Exercise prompt ▸ Every entry below is to be retyped exactly as it appears.

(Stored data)

::::

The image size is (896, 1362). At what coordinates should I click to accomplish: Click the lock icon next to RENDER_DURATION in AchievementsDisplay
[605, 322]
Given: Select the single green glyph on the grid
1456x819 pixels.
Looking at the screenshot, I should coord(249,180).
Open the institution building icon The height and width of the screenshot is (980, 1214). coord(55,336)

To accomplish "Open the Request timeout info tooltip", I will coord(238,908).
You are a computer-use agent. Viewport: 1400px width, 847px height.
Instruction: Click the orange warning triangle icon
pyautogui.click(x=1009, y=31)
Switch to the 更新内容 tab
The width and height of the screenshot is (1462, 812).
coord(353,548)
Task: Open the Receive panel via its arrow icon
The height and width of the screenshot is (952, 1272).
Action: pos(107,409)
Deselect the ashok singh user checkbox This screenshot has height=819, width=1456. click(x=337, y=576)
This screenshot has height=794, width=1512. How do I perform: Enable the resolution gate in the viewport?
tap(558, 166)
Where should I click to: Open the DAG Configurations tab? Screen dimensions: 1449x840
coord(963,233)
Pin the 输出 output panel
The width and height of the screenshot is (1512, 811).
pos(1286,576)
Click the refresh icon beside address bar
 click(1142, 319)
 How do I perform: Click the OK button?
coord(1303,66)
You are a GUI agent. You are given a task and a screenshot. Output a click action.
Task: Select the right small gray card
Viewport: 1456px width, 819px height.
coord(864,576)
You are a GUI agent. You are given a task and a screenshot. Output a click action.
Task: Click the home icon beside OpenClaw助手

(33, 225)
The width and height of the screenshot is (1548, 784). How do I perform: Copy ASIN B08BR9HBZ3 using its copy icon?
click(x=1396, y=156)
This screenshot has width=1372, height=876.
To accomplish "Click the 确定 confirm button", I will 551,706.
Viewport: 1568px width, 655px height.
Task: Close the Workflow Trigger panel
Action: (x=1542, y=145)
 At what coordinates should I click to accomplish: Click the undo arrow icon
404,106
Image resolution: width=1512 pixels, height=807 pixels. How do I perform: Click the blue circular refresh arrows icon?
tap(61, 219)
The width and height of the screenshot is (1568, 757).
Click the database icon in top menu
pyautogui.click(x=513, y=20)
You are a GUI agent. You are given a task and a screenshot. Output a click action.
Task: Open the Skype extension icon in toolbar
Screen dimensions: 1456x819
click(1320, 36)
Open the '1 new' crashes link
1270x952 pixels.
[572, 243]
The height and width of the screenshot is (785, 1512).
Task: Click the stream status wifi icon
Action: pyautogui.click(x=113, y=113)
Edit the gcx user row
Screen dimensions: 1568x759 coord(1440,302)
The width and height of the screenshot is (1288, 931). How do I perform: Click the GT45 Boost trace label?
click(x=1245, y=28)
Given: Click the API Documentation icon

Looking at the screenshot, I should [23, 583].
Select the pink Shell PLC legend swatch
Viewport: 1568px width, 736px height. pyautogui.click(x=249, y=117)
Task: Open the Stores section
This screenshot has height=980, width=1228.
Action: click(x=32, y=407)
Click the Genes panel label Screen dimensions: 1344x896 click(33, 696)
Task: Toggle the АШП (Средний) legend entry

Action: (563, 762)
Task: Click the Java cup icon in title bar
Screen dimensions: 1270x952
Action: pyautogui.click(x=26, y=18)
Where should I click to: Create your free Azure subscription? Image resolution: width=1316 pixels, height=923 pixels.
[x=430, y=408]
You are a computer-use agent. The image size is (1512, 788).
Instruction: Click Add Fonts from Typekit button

::::

Exercise solution ▸
The image size is (896, 1362). At what coordinates should I click to accomplish: Click the lock icon next to RENDER_DURATION in AchievementsDisplay
[605, 322]
Given: Select the single green glyph on the grid
1456x819 pixels.
Looking at the screenshot, I should coord(249,180).
Open the institution building icon The height and width of the screenshot is (980, 1214). coord(55,336)

To accomplish "Open the Request timeout info tooltip", I will coord(238,908).
You are a computer-use agent. Viewport: 1400px width, 847px height.
Instruction: Click the orange warning triangle icon
pyautogui.click(x=1009, y=31)
Switch to the 更新内容 tab
The width and height of the screenshot is (1462, 812).
coord(353,548)
Task: Open the Receive panel via its arrow icon
The height and width of the screenshot is (952, 1272).
Action: pos(107,409)
Deselect the ashok singh user checkbox This screenshot has height=819, width=1456. click(x=337, y=576)
This screenshot has height=794, width=1512. How do I perform: Enable the resolution gate in the viewport?
tap(558, 166)
Where should I click to: Open the DAG Configurations tab? Screen dimensions: 1449x840
coord(963,233)
Pin the 输出 output panel
The width and height of the screenshot is (1512, 811).
pos(1286,576)
Click the refresh icon beside address bar
 click(1142, 319)
 How do I perform: Click the OK button?
coord(1303,66)
You are a GUI agent. You are given a task and a screenshot. Output a click action.
Task: Select the right small gray card
Viewport: 1456px width, 819px height.
coord(864,576)
You are a GUI agent. You are given a task and a screenshot. Output a click action.
Task: Click the home icon beside OpenClaw助手

(33, 225)
The width and height of the screenshot is (1548, 784). How do I perform: Copy ASIN B08BR9HBZ3 using its copy icon?
click(x=1396, y=156)
This screenshot has width=1372, height=876.
To accomplish "Click the 确定 confirm button", I will 551,706.
Viewport: 1568px width, 655px height.
Task: Close the Workflow Trigger panel
Action: (x=1542, y=145)
 At what coordinates should I click to accomplish: Click the undo arrow icon
404,106
Image resolution: width=1512 pixels, height=807 pixels. How do I perform: Click the blue circular refresh arrows icon?
tap(61, 219)
The width and height of the screenshot is (1568, 757).
Click the database icon in top menu
pyautogui.click(x=513, y=20)
You are a GUI agent. You are given a task and a screenshot. Output a click action.
Task: Open the Skype extension icon in toolbar
Screen dimensions: 1456x819
click(1320, 36)
Open the '1 new' crashes link
1270x952 pixels.
[572, 243]
The height and width of the screenshot is (785, 1512).
Task: Click the stream status wifi icon
Action: pyautogui.click(x=113, y=113)
Edit the gcx user row
Screen dimensions: 1568x759 coord(1440,302)
The width and height of the screenshot is (1288, 931). How do I perform: Click the GT45 Boost trace label?
click(x=1245, y=28)
Given: Click the API Documentation icon

Looking at the screenshot, I should [23, 583].
Select the pink Shell PLC legend swatch
Viewport: 1568px width, 736px height. pyautogui.click(x=249, y=117)
Task: Open the Stores section
This screenshot has height=980, width=1228.
Action: click(x=32, y=407)
Click the Genes panel label Screen dimensions: 1344x896 click(33, 696)
Task: Toggle the АШП (Средний) legend entry

Action: (563, 762)
Task: Click the Java cup icon in title bar
Screen dimensions: 1270x952
Action: pyautogui.click(x=26, y=18)
Where should I click to: Create your free Azure subscription? Image resolution: width=1316 pixels, height=923 pixels.
[x=430, y=408]
You are a computer-use agent. The image size is (1512, 788).
Instruction: Click Add Fonts from Typekit button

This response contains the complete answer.